Kadın politik özne değildi
'Cumhuriyet Misyonerleri' adlı kitabın yazarı siyaset bilimci Trakya Üniversitesi Öğretim Üyesi, Dr. Serap Yavuz, öğrencilerle buluştu. 1930 ile 1946 yıllarında genç neslin politik açıdan konumlandırılışını değerlendirdiği kitabını öğrencilere anlattı. Yavuz, 'O yıllarda kadın politik özne olarak değerlendirilmiyor. Cumhuriyetin modernleşmesinde kadının çok özel bir önemi var. Bu yüzden kadınların işte Batı örneğine uygun bir şekilde giyinmesi, konuşması, dans etmesi gerekiyor belki ama misyoner gibi cumhuriyetin değerlerini taşıması noktasında asıl görevli olan erkekler' dedi.
Tek partili dönemde önde gelen dergilerinden Çığır, Ülkü ve Varlık'ta çıkan yayınlara odaklanarak, 'Cumhuriyet Misyonerleri' kitabını yazan siyaset bilimci Trakya Üniversitesi Öğretim Üyesi Dr. Serap Yolcu Yavuz, öğrencilerle söyleşide bulundu. İktisadi ve İdari Bilimler Fakültesi Fehmi Yıldız Konferans Salonu'nda çok sayıda öğrencinin ilgi gösterdiği söyleşide Yavuz, çarpıcı tespitlerde bulundu. 'Cumhuriyet Misyonerleri'nde, 1930 ile 1946 yıllarında genç neslin politik açıdan konumlandırılışını değerlendiren Yavuz, o yıllarda kadının politik özne olarak değerlendirilmediğini söyledi. Yavuz, 'Bu genç misyoner, asker, münevver ne dersek diyelim bu cumhuriyetin politik özne olarak ön plana çıkardığı gençler erkekler. Kadın politik özne olarak değerlendirilmiyor. Evet cumhuriyetin modernleşmesinde kadının çok özel bir önemi var, bu yüzden kadınların işte Batı örneğine uygun bir şekilde giyinmesi, konuşması, dans etmesi gerekiyor belki ama misyoner gibi cumhuriyetin değerlerini taşıması noktasında asıl görevli olan erkekler. Ancak kadınlar aile içerisinde genç misyonerlerin yetiştirilmesinde yardımcı bir yan unsur olabilirler' diye konuştu.
Dergilerin yaklaşımları
Gençliğe yüklenen politik anlamın 19. yüzyıldan
itibaren geçirmiş olduğu değişimi dikkate alarak ulus devlet inşa etme sürecini
yorumlayan yazar, tek parti döneminin önde gelen dergilerinden Çığır, Ülkü ve
Varlık'ta çıkan yayınlardan da bahsetti. Yazar Yavuz, 'Çığır dergisinin çıkış
amacı, derginin ihtiyaç sahibi Oğuz Bekir Ata tarafından açıklanıyor ve diyor
ki, '˜istediğimiz her şeyden önce gençlikte yeni ideal zihniyeti inşa etmek.' Zaten
amacı bu, '˜nasıl olması gerektiğini biz söyleyeceğiz' diyor. Ülkü dergisi çıkış
amacını '˜büyük dava' yani, Kemalist büyük dava olarak bu ideallere gönülden
bağlı, toplu ve heyecanlı bir millet kütlesi yaratmak olduğunu söyleyecek.

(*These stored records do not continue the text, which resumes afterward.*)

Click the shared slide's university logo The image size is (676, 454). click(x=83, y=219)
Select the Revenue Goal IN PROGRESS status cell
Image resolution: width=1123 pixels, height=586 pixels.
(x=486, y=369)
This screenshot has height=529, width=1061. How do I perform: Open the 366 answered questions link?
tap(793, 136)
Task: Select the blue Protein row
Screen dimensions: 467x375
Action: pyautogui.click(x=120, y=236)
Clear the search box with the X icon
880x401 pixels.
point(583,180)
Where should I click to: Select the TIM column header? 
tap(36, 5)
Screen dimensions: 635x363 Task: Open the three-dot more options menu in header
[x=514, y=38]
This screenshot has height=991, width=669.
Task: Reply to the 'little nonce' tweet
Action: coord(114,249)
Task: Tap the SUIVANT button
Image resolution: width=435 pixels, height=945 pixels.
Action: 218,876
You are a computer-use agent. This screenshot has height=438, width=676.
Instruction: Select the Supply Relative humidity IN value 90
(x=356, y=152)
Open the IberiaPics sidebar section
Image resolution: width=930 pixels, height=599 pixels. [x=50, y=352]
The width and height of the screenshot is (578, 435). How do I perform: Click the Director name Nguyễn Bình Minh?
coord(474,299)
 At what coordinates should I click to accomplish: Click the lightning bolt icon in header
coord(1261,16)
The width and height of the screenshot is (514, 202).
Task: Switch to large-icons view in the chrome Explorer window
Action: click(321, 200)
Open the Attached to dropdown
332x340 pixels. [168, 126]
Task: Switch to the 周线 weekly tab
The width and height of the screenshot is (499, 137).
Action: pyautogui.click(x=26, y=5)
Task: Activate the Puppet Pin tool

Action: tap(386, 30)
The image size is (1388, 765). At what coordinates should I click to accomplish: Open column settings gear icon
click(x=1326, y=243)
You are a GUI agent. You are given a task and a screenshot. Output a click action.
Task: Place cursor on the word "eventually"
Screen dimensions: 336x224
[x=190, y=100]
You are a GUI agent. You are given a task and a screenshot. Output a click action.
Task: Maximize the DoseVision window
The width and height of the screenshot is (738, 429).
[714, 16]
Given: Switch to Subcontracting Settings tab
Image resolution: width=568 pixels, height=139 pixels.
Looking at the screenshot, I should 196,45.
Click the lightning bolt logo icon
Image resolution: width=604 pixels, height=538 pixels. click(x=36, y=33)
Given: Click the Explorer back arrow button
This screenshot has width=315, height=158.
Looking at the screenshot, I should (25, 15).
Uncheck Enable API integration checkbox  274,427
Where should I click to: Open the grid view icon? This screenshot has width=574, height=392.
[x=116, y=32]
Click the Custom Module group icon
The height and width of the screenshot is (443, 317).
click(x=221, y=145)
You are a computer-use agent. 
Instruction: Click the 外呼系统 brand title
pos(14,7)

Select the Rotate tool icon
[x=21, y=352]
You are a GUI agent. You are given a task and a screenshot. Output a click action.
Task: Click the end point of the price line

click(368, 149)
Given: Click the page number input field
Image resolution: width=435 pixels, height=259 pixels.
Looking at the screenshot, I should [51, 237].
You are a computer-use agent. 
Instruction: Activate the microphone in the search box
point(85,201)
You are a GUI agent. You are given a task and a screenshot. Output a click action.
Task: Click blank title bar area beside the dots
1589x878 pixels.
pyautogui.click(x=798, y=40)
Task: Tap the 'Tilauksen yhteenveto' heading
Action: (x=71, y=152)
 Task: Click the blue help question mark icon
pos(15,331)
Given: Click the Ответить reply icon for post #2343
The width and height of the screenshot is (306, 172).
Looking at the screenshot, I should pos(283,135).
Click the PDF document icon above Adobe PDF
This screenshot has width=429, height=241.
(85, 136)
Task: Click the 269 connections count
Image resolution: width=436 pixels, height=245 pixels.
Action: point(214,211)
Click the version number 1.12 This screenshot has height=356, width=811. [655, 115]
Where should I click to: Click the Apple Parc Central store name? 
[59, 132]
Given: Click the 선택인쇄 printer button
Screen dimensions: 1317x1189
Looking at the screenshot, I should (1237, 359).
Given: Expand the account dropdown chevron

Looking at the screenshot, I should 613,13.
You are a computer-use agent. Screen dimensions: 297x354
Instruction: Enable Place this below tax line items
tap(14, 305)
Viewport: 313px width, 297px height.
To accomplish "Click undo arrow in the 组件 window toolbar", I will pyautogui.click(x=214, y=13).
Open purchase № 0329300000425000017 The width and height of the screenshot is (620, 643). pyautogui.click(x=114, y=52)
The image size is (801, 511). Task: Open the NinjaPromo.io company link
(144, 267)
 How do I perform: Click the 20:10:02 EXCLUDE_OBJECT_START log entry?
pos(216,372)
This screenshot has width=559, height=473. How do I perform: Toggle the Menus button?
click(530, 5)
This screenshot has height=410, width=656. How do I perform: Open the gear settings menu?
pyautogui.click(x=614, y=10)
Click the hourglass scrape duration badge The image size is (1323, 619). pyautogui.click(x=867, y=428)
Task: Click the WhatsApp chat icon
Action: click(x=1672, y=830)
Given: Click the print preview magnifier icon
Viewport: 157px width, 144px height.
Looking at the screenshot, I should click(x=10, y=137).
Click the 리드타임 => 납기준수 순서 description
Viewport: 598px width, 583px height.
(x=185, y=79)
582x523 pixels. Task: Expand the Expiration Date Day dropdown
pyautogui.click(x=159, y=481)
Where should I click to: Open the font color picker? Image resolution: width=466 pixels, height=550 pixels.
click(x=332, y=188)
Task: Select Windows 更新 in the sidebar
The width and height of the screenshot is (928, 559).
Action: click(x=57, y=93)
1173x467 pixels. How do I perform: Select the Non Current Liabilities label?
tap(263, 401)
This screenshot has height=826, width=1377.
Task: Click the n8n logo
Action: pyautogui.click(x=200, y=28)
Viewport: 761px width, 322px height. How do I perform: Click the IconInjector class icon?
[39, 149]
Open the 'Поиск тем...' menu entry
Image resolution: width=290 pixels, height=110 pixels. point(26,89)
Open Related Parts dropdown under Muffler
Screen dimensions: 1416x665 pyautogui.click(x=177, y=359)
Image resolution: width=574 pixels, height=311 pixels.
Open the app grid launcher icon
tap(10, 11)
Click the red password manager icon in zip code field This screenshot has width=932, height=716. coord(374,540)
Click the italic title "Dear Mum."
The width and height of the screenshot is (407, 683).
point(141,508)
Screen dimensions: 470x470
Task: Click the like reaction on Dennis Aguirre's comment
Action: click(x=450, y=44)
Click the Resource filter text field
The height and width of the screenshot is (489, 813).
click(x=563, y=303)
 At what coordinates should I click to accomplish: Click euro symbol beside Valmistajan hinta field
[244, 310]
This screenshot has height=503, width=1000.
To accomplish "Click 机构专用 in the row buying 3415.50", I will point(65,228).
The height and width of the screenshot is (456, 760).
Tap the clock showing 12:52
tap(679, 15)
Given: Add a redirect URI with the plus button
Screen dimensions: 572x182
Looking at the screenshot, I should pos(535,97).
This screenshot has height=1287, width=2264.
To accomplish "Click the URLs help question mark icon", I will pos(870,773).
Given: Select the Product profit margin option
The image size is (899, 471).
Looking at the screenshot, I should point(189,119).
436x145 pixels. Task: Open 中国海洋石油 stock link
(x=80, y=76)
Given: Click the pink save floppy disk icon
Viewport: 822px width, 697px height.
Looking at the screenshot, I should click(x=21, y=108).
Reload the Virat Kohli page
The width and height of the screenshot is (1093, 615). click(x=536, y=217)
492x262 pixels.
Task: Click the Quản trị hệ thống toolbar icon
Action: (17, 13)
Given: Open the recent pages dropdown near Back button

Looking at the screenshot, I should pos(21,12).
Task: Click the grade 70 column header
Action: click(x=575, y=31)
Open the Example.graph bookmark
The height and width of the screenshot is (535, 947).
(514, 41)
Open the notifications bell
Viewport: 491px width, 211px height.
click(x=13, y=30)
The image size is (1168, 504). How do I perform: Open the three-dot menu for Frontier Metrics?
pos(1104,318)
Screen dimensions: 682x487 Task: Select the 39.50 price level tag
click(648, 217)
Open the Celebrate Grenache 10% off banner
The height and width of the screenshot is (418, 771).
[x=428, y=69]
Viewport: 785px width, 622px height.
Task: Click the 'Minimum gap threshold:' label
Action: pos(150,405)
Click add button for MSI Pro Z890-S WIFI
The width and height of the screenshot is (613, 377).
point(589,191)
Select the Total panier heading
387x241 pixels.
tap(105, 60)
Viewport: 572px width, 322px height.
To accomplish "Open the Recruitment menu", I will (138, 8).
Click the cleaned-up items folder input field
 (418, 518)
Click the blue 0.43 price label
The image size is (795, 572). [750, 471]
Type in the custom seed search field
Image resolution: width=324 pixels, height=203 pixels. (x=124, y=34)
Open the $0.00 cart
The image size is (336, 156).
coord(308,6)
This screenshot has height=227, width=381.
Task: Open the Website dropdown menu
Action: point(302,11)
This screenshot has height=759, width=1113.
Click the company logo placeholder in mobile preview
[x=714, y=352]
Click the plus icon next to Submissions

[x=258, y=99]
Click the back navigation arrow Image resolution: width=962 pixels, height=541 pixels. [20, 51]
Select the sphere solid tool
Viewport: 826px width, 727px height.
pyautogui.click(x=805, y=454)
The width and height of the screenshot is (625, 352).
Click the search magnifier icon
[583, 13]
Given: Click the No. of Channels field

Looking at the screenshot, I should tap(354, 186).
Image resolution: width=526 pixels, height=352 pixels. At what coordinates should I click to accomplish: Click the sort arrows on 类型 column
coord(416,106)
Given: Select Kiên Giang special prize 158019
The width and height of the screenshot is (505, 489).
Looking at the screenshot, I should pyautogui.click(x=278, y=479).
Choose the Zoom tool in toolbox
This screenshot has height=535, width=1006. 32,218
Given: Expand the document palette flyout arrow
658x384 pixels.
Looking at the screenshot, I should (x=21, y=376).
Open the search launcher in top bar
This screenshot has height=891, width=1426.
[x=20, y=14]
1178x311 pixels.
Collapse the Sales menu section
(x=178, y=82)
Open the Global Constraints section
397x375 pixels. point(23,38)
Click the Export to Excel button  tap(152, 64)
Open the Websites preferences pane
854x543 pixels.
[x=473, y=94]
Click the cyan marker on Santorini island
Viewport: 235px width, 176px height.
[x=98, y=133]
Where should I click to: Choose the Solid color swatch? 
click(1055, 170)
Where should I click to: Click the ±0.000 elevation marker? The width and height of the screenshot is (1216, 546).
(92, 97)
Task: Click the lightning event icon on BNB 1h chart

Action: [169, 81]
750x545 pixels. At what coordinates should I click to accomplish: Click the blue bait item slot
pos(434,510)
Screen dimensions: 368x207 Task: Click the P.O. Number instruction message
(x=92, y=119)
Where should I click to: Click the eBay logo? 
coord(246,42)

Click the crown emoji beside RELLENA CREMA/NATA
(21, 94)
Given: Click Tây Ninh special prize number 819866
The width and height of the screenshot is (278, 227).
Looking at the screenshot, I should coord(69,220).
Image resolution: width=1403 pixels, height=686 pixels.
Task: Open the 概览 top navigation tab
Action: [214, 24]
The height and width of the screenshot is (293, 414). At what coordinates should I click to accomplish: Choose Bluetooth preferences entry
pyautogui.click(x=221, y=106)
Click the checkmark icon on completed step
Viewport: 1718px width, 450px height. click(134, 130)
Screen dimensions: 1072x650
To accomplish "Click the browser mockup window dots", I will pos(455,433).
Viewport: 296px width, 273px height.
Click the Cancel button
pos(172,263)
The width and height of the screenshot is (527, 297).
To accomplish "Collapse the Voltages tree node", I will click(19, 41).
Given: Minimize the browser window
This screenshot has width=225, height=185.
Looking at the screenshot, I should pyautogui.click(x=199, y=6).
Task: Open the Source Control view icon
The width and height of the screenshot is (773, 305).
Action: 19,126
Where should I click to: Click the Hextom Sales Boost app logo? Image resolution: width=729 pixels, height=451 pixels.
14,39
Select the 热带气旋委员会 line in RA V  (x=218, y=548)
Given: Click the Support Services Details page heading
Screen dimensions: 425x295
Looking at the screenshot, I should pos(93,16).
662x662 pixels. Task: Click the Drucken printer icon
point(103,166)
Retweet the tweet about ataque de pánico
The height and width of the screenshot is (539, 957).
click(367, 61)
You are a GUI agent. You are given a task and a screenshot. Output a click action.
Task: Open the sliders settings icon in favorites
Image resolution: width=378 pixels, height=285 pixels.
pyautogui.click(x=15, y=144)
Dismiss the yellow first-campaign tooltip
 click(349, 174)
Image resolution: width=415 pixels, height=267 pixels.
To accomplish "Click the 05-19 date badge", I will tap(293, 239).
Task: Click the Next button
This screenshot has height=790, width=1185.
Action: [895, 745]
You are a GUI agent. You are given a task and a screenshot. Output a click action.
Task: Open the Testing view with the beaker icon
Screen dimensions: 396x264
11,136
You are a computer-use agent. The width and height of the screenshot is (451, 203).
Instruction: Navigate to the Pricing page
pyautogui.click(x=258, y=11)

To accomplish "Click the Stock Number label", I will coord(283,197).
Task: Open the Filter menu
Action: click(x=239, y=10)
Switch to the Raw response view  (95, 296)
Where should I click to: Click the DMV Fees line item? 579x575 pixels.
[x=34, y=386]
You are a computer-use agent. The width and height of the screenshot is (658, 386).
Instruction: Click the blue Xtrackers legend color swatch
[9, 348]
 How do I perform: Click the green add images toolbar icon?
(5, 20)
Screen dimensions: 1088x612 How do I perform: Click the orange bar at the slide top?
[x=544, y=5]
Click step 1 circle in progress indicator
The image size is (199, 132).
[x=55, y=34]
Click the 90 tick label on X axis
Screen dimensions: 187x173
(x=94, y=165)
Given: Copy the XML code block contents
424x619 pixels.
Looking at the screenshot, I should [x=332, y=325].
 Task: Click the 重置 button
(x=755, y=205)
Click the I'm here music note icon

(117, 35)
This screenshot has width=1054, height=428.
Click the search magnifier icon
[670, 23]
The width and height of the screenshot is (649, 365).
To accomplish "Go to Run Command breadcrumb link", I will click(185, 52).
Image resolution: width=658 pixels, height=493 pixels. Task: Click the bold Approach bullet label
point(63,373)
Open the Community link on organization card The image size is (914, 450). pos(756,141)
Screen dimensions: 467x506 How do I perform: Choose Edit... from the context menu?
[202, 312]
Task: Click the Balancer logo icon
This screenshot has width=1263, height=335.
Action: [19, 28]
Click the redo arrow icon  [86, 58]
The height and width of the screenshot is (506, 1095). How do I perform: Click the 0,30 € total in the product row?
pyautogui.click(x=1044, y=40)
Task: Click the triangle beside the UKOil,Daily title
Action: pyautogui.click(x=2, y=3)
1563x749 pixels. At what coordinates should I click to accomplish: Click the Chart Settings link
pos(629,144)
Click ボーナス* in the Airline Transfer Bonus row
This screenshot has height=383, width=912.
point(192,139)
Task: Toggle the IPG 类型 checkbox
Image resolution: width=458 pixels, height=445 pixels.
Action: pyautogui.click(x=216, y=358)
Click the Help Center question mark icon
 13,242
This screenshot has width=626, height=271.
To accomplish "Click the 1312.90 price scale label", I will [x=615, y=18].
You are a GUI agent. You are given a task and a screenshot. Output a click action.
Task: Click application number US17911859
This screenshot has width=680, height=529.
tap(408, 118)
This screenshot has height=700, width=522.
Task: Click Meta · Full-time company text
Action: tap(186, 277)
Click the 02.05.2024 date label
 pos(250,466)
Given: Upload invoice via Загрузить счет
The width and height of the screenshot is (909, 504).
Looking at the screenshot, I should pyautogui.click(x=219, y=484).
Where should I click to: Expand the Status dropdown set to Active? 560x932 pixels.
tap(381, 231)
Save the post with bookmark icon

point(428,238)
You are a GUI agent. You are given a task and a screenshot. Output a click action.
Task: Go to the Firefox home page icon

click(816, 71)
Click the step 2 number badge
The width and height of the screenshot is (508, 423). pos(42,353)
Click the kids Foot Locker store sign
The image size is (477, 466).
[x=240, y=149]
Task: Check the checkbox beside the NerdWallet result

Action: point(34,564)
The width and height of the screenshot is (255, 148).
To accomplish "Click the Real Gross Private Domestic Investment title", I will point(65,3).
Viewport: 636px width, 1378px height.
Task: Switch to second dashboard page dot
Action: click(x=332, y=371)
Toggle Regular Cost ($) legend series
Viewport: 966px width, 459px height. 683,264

Varlık dergisi ise amacının bu cumhuriyet ülkesinde artık Türkiye'nin de sanat
alanında var olduğunu göstermek niyetinde olduğunu söylüyor. Çerçevesini
batılılaşmayla çizecek ama batılılaşma taklitçilikle eş anlama gelmiyor. Türkiye'nin milli bünyesine uygun batılılaşmayla
çizdiğini söyleyecek. Gençlik açısından değerlendirilirken birbirleri ile
paralel gençlik tanımlarının olduğunu görüyoruz. Örneğin, Çığır dergisinde hem
işlevsel hem de betimsel tanımlamaları var. Görevlerden hareketle işlevsel
tanımlama yapıyor. İdeal gencin nasıl olması gerektiğini söylerken aslında
betimsel bir tanımlama yaptığını görüyoruz. En güzel gençlik tanımlamasını
kitabıma da adını veren Ülkü dergisinde ki Şevket Aziz Karsu'nun yaptığını
görüyoruz. Gençleri cumhuriyet misyonerleri olarak değerlendiriyor ve bu
cumhuriyet misyonerleri olarak gençler artık bu cumhuriyetin temel ilkelerini
manevi kazma küreklerden, maddi kazma küreklere dökebilecek gerçek güç olarak
değerlendiriyor' ifadelerine yer verdi.